*Aim*: Could you rewrite the listing below so that every "Where should I click to" becomes "Where do I click to", with nothing else changed?

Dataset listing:
- - - - -

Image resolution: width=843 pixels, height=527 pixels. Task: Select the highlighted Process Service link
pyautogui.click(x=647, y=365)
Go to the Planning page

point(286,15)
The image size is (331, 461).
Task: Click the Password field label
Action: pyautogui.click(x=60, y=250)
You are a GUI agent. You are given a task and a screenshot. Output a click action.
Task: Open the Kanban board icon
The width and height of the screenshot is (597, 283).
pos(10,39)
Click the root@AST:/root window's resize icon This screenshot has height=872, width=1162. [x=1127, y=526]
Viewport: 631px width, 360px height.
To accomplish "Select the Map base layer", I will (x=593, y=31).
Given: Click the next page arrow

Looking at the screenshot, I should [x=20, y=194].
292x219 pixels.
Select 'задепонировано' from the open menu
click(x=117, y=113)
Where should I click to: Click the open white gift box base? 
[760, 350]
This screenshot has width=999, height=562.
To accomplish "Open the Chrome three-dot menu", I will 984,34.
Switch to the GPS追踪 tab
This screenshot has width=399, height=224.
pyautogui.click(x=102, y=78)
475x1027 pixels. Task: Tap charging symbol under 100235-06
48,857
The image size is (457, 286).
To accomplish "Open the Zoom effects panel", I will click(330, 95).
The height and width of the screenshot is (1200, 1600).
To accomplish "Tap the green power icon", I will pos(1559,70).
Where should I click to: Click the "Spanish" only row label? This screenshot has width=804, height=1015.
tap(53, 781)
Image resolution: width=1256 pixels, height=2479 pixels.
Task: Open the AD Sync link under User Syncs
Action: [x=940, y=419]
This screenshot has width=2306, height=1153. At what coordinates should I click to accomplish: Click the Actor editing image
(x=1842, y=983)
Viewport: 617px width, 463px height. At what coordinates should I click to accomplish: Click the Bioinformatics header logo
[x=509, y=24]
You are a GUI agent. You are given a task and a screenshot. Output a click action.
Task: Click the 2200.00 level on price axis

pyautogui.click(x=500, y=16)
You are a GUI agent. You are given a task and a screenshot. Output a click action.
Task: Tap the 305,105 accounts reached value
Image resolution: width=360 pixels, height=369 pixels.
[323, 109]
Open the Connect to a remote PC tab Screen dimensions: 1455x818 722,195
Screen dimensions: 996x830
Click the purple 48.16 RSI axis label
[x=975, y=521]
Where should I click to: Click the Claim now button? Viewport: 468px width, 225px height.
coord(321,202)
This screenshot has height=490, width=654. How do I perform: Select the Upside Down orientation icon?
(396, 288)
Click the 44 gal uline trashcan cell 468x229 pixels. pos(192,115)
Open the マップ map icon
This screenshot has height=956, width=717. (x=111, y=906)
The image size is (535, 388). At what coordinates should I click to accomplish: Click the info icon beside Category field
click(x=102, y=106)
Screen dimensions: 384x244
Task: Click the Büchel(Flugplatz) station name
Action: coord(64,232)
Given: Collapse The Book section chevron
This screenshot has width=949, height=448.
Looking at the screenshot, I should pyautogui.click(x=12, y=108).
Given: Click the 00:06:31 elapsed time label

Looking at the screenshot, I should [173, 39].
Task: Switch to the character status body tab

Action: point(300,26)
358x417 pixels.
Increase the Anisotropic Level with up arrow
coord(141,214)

- - - - -

*The completed task*:
Image resolution: width=843 pixels, height=527 pixels. Task: Select the highlighted Process Service link
pyautogui.click(x=647, y=365)
Go to the Planning page

point(286,15)
The image size is (331, 461).
Task: Click the Password field label
Action: pyautogui.click(x=60, y=250)
You are a GUI agent. You are given a task and a screenshot. Output a click action.
Task: Open the Kanban board icon
The width and height of the screenshot is (597, 283).
pos(10,39)
Click the root@AST:/root window's resize icon This screenshot has height=872, width=1162. [x=1127, y=526]
Viewport: 631px width, 360px height.
To accomplish "Select the Map base layer", I will (x=593, y=31).
Given: Click the next page arrow

Looking at the screenshot, I should [x=20, y=194].
292x219 pixels.
Select 'задепонировано' from the open menu
click(x=117, y=113)
Where do I click to: Click the open white gift box base? 
[760, 350]
This screenshot has width=999, height=562.
To accomplish "Open the Chrome three-dot menu", I will 984,34.
Switch to the GPS追踪 tab
This screenshot has width=399, height=224.
pyautogui.click(x=102, y=78)
475x1027 pixels. Task: Tap charging symbol under 100235-06
48,857
The image size is (457, 286).
To accomplish "Open the Zoom effects panel", I will click(330, 95).
The height and width of the screenshot is (1200, 1600).
To accomplish "Tap the green power icon", I will pos(1559,70).
Where do I click to: Click the "Spanish" only row label? This screenshot has width=804, height=1015.
tap(53, 781)
Image resolution: width=1256 pixels, height=2479 pixels.
Task: Open the AD Sync link under User Syncs
Action: [x=940, y=419]
This screenshot has width=2306, height=1153. At what coordinates should I click to accomplish: Click the Actor editing image
(x=1842, y=983)
Viewport: 617px width, 463px height. At what coordinates should I click to accomplish: Click the Bioinformatics header logo
[x=509, y=24]
You are a GUI agent. You are given a task and a screenshot. Output a click action.
Task: Click the 2200.00 level on price axis

pyautogui.click(x=500, y=16)
You are a GUI agent. You are given a task and a screenshot. Output a click action.
Task: Tap the 305,105 accounts reached value
Image resolution: width=360 pixels, height=369 pixels.
[323, 109]
Open the Connect to a remote PC tab Screen dimensions: 1455x818 722,195
Screen dimensions: 996x830
Click the purple 48.16 RSI axis label
[x=975, y=521]
Where do I click to: Click the Claim now button? Viewport: 468px width, 225px height.
coord(321,202)
This screenshot has height=490, width=654. How do I perform: Select the Upside Down orientation icon?
(396, 288)
Click the 44 gal uline trashcan cell 468x229 pixels. pos(192,115)
Open the マップ map icon
This screenshot has height=956, width=717. (x=111, y=906)
The image size is (535, 388). At what coordinates should I click to accomplish: Click the info icon beside Category field
click(x=102, y=106)
Screen dimensions: 384x244
Task: Click the Büchel(Flugplatz) station name
Action: coord(64,232)
Given: Collapse The Book section chevron
This screenshot has width=949, height=448.
Looking at the screenshot, I should pyautogui.click(x=12, y=108).
Given: Click the 00:06:31 elapsed time label

Looking at the screenshot, I should [173, 39].
Task: Switch to the character status body tab

Action: point(300,26)
358x417 pixels.
Increase the Anisotropic Level with up arrow
coord(141,214)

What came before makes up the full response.